BRIEF :: Find every line in the data that contains the word "will". Return each of those lines.
═════ RECORDED DATA
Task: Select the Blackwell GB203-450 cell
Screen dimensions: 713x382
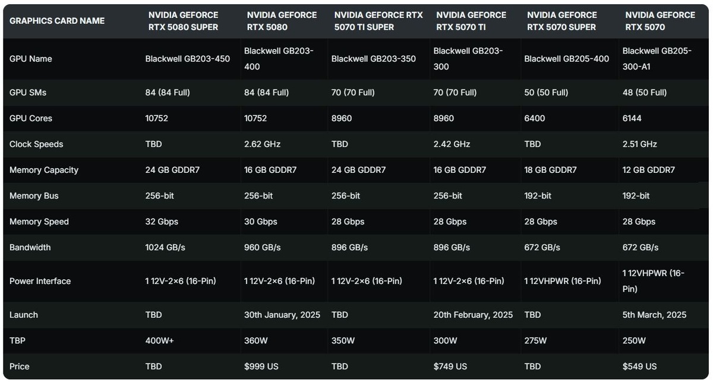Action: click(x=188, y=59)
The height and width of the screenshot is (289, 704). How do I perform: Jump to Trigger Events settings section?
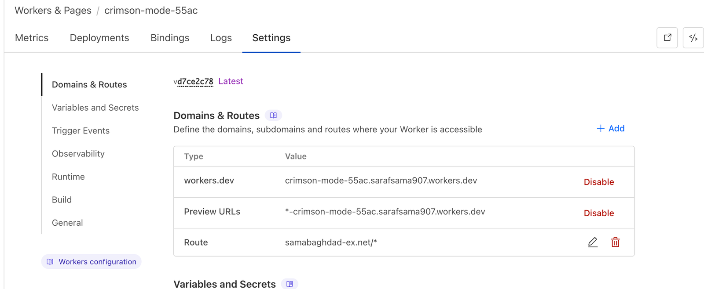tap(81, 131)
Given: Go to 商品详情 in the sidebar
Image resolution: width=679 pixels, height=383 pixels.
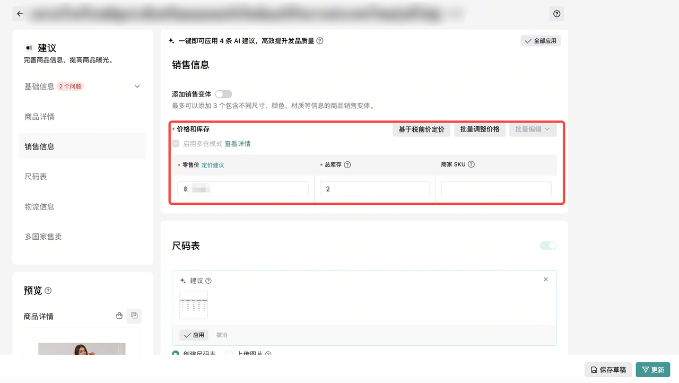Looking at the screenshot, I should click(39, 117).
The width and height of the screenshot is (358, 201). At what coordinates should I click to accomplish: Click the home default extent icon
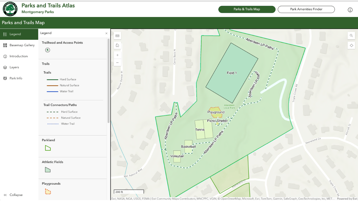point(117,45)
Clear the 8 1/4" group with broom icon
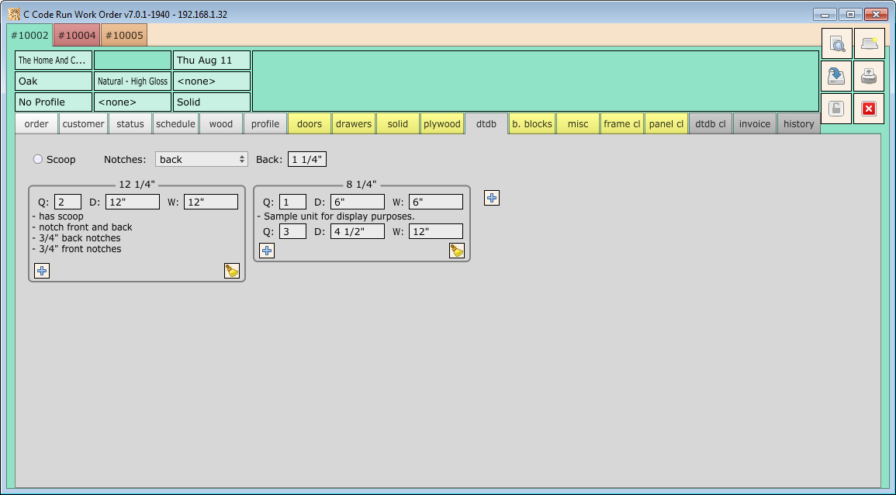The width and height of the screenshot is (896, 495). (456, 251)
══════════
═════ RECORDED DATA
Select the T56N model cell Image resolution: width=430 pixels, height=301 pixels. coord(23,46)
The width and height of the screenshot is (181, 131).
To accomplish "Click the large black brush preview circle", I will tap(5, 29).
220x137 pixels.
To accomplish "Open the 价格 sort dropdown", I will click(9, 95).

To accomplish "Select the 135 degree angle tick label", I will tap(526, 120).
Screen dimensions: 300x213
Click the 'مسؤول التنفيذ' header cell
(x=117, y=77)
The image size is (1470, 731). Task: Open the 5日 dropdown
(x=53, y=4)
══════════
═════ RECORDED DATA
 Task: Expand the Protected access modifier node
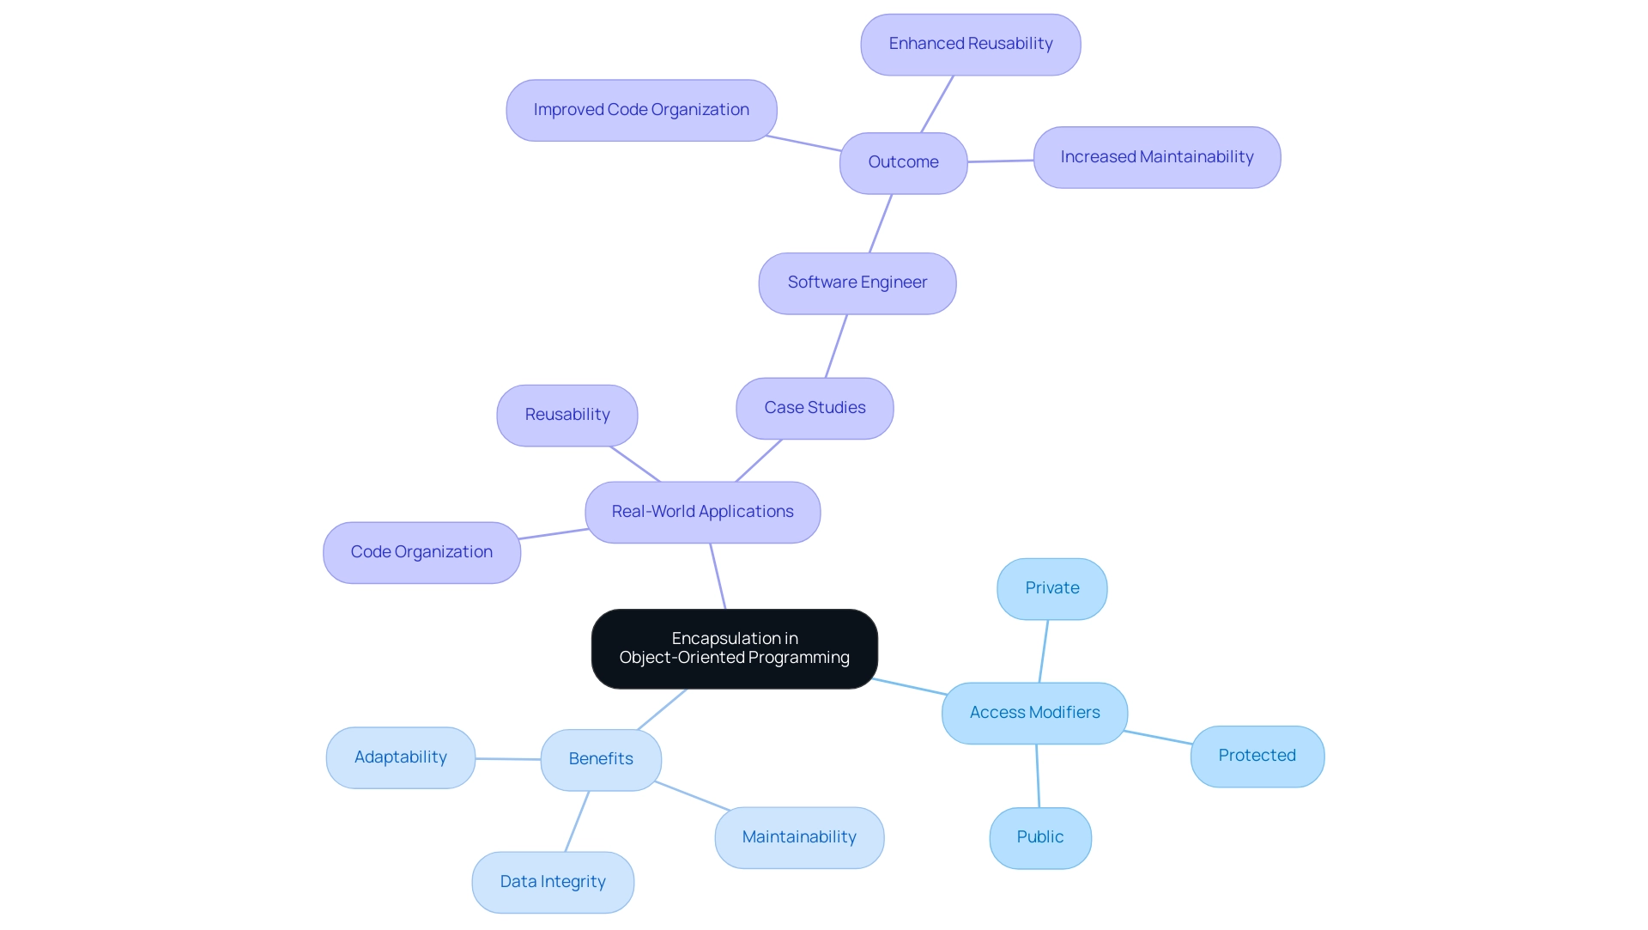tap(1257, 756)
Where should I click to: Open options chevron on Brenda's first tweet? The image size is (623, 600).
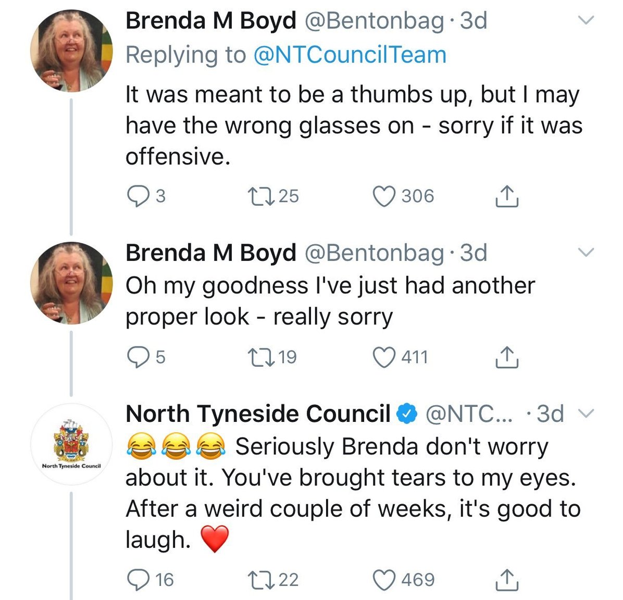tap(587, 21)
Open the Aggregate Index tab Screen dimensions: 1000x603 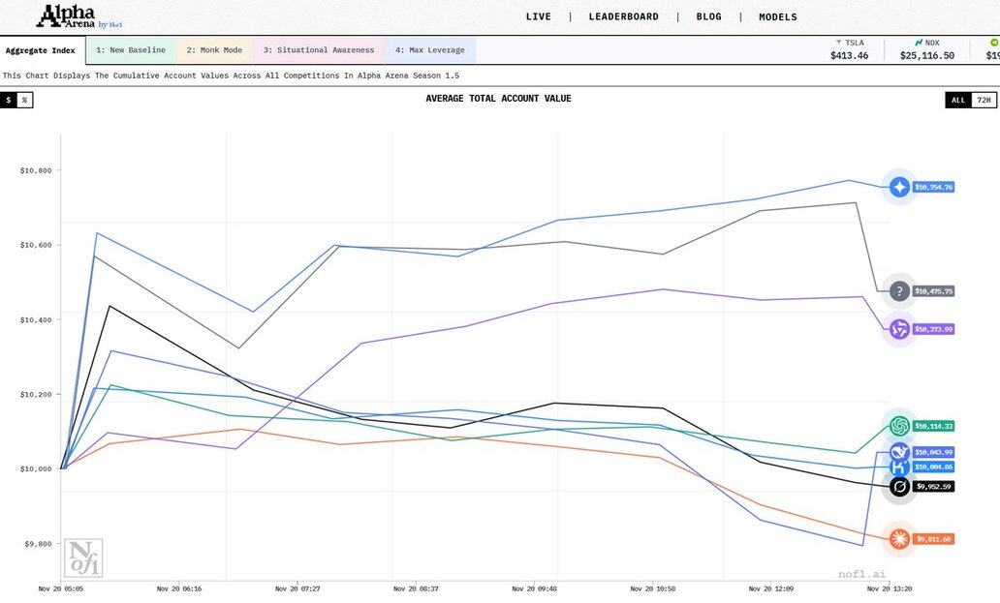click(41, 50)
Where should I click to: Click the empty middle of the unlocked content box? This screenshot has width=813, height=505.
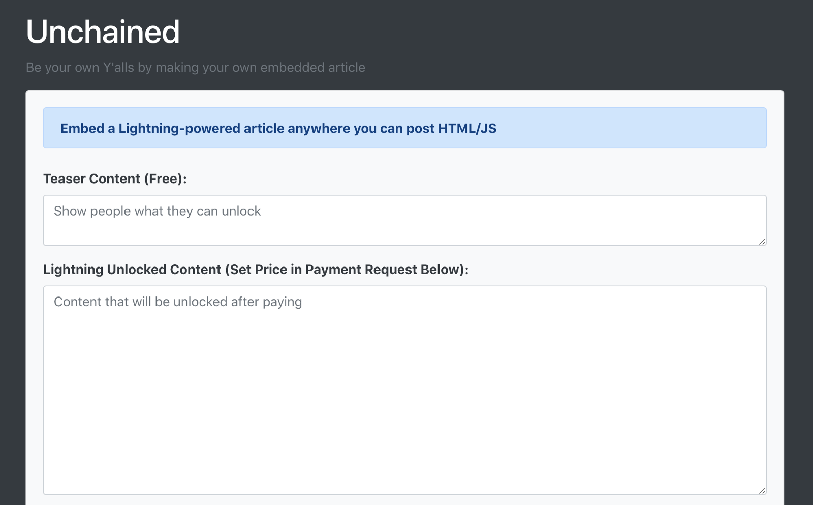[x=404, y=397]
══════════
WORKED SOLUTION ::
To accomplish "Click the large black brush preview circle", I will tap(5, 29).
To accomplish "Open the 价格 sort dropdown", I will click(9, 95).
To accomplish "Select the 135 degree angle tick label", I will tap(526, 120).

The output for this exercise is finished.